:: Entries taken from a collection ::
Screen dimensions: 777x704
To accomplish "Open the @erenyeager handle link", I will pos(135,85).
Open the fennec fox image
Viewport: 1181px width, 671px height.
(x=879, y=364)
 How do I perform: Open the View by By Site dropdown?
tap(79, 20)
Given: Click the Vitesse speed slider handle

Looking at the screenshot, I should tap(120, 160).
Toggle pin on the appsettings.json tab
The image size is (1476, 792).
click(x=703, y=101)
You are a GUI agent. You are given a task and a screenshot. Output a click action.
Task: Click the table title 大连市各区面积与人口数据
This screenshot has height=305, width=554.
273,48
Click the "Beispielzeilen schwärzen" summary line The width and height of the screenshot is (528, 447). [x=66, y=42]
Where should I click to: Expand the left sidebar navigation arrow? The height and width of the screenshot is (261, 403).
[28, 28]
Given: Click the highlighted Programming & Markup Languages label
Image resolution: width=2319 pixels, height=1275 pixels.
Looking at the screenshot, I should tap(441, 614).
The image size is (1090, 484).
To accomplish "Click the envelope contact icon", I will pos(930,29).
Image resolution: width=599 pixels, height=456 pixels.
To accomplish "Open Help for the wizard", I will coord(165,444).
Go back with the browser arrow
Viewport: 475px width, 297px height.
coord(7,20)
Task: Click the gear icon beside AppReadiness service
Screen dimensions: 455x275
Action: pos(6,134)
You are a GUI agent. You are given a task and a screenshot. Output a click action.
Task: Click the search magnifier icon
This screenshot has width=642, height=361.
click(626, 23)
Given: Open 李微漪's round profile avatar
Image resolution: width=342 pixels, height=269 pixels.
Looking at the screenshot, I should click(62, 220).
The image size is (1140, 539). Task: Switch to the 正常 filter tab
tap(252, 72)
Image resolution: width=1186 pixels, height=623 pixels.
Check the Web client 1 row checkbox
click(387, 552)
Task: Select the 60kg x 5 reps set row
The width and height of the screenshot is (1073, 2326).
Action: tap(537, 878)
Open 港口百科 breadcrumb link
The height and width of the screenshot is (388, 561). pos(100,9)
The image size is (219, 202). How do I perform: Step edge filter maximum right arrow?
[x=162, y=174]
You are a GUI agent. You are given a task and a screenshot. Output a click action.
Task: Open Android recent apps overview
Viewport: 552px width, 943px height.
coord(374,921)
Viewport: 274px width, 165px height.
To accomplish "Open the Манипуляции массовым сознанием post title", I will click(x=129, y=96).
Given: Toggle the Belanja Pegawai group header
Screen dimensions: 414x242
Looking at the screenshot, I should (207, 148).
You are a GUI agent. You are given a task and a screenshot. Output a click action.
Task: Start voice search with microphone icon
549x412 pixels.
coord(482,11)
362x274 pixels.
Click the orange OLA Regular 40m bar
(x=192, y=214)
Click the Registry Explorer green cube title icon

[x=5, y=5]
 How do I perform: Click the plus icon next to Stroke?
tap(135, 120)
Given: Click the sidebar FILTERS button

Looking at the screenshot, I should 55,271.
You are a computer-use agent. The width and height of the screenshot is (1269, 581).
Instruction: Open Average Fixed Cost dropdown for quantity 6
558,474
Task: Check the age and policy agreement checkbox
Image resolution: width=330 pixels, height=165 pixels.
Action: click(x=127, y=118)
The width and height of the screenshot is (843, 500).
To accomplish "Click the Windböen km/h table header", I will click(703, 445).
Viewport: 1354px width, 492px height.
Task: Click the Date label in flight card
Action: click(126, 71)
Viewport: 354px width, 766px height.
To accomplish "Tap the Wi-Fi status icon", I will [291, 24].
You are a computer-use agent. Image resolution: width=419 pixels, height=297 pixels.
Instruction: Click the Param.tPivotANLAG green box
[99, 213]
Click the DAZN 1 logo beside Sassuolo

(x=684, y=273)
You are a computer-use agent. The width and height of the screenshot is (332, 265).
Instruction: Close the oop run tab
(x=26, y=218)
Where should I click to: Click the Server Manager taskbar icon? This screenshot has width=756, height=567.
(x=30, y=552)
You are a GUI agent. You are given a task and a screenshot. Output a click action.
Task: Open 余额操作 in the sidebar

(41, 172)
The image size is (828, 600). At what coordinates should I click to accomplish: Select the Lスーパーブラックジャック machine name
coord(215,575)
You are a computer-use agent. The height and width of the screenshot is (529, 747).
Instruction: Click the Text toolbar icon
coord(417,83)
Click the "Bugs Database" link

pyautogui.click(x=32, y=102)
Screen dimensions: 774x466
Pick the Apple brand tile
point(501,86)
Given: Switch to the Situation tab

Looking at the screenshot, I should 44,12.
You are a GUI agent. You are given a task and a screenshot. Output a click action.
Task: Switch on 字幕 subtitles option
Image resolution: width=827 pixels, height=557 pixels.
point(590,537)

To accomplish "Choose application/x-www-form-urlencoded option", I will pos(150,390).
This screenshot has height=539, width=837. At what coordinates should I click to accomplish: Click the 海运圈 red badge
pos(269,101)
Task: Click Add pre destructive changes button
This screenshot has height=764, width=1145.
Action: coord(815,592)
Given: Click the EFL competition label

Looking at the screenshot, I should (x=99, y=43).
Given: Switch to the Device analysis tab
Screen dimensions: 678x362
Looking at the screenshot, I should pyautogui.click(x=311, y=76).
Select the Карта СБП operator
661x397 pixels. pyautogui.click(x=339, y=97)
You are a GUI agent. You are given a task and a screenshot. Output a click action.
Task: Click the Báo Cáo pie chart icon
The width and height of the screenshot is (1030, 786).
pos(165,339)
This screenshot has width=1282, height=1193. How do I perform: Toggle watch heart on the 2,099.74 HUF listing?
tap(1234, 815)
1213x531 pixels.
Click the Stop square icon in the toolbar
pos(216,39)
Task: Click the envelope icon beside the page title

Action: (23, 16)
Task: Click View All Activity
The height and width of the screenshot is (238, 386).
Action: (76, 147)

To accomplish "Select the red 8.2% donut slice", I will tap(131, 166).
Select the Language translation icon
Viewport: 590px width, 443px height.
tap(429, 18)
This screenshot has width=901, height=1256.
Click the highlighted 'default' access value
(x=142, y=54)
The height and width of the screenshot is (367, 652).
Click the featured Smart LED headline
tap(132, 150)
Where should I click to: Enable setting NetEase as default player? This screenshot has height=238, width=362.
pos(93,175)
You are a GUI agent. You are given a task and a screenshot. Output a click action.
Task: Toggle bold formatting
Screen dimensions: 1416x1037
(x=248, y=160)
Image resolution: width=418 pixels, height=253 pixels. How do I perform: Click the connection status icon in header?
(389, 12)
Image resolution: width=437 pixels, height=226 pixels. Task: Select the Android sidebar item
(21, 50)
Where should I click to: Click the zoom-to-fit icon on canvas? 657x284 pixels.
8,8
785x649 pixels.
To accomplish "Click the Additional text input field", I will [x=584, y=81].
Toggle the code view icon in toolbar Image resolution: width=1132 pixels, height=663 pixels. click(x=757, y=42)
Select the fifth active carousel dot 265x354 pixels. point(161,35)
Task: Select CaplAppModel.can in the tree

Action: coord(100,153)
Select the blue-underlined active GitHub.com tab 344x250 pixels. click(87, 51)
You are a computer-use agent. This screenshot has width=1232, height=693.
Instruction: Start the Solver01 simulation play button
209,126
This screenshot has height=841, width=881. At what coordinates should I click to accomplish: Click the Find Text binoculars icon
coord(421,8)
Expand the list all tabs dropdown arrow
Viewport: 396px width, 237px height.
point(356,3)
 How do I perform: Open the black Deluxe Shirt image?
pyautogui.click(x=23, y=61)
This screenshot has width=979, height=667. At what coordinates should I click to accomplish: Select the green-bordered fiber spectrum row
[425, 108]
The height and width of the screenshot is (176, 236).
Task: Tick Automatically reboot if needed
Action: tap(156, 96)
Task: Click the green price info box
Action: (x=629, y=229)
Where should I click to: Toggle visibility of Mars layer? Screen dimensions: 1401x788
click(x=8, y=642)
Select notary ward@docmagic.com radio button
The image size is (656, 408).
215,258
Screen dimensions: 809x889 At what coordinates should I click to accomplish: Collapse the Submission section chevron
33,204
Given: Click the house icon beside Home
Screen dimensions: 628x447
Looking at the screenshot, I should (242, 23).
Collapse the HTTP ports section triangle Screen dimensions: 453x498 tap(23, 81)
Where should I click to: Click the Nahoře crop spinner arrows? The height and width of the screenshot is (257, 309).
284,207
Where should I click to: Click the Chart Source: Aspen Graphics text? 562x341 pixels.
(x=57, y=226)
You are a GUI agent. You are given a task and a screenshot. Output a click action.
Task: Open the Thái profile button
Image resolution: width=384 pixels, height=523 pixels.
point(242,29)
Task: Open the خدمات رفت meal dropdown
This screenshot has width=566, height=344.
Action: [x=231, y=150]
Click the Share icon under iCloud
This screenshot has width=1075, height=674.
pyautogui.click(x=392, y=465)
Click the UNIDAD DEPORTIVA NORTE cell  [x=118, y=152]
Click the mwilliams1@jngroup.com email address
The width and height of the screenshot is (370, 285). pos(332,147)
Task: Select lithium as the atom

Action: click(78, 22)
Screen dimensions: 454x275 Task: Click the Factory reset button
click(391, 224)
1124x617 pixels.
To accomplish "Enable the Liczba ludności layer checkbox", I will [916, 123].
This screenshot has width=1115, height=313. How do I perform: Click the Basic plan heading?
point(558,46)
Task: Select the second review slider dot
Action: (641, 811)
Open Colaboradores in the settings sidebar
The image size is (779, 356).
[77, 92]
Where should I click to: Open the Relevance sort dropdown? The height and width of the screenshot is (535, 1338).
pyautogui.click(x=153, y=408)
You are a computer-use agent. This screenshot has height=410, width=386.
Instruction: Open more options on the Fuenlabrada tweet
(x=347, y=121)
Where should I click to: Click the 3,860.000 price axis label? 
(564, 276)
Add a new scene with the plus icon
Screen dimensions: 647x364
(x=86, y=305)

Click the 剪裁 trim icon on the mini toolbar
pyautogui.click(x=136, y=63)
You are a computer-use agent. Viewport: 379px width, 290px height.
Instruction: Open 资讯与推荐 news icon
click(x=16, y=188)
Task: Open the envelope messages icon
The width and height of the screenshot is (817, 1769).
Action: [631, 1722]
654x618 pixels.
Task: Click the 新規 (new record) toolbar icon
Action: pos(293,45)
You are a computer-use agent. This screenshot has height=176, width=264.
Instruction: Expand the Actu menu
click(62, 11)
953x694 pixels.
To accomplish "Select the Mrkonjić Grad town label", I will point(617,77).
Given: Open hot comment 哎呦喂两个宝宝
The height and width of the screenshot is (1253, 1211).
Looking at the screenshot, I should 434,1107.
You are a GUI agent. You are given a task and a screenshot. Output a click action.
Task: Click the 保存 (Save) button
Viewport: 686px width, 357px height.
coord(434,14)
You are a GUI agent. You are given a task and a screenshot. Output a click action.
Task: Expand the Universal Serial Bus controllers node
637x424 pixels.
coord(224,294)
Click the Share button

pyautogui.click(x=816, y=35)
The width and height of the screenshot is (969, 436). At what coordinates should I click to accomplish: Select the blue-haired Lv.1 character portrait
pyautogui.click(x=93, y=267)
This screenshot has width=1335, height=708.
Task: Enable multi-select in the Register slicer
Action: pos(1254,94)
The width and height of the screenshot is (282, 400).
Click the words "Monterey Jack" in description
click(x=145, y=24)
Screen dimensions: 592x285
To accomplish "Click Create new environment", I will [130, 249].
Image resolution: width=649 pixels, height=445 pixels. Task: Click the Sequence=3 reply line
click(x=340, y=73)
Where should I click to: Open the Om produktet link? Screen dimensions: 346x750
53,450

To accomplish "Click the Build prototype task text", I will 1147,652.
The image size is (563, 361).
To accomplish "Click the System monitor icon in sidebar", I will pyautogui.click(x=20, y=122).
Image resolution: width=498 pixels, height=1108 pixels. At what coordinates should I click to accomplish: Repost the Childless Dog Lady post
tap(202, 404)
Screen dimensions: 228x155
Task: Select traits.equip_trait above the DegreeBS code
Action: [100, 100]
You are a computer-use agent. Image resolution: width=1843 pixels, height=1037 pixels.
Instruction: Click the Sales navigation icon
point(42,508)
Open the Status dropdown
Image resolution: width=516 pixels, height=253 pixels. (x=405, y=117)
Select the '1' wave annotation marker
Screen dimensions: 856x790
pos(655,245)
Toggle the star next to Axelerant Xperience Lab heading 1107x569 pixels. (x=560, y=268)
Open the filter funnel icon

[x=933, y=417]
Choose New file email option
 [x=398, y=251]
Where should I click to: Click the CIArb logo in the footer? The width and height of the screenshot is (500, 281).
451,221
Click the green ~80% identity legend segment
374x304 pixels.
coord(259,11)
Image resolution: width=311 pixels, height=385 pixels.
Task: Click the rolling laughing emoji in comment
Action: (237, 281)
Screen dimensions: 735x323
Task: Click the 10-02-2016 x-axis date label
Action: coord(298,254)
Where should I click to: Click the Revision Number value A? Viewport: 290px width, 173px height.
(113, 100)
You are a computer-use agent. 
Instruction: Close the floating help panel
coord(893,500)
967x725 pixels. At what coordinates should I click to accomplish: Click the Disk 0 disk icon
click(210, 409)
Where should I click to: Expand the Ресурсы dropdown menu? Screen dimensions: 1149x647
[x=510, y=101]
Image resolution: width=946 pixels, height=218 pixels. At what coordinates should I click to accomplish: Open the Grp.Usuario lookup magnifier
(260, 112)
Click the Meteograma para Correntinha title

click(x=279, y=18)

:: WHAT NEEDS TO BE DONE ::
Only the lines from the one bearing "You are a computer-use agent. Image resolution: width=1843" through the end of the entries above belong in the answer, each one exactly as given.

:: RESULT ::
You are a computer-use agent. Image resolution: width=1843 pixels, height=1037 pixels.
Instruction: Click the Sales navigation icon
point(42,508)
Open the Status dropdown
Image resolution: width=516 pixels, height=253 pixels. (x=405, y=117)
Select the '1' wave annotation marker
Screen dimensions: 856x790
pos(655,245)
Toggle the star next to Axelerant Xperience Lab heading 1107x569 pixels. (x=560, y=268)
Open the filter funnel icon

[x=933, y=417]
Choose New file email option
 [x=398, y=251]
Where should I click to: Click the CIArb logo in the footer? The width and height of the screenshot is (500, 281).
451,221
Click the green ~80% identity legend segment
374x304 pixels.
coord(259,11)
Image resolution: width=311 pixels, height=385 pixels.
Task: Click the rolling laughing emoji in comment
Action: (237, 281)
Screen dimensions: 735x323
Task: Click the 10-02-2016 x-axis date label
Action: coord(298,254)
Where should I click to: Click the Revision Number value A? Viewport: 290px width, 173px height.
(113, 100)
You are a computer-use agent. 
Instruction: Close the floating help panel
coord(893,500)
967x725 pixels. At what coordinates should I click to accomplish: Click the Disk 0 disk icon
click(210, 409)
Where should I click to: Expand the Ресурсы dropdown menu? Screen dimensions: 1149x647
[x=510, y=101]
Image resolution: width=946 pixels, height=218 pixels. At what coordinates should I click to accomplish: Open the Grp.Usuario lookup magnifier
(260, 112)
Click the Meteograma para Correntinha title

click(x=279, y=18)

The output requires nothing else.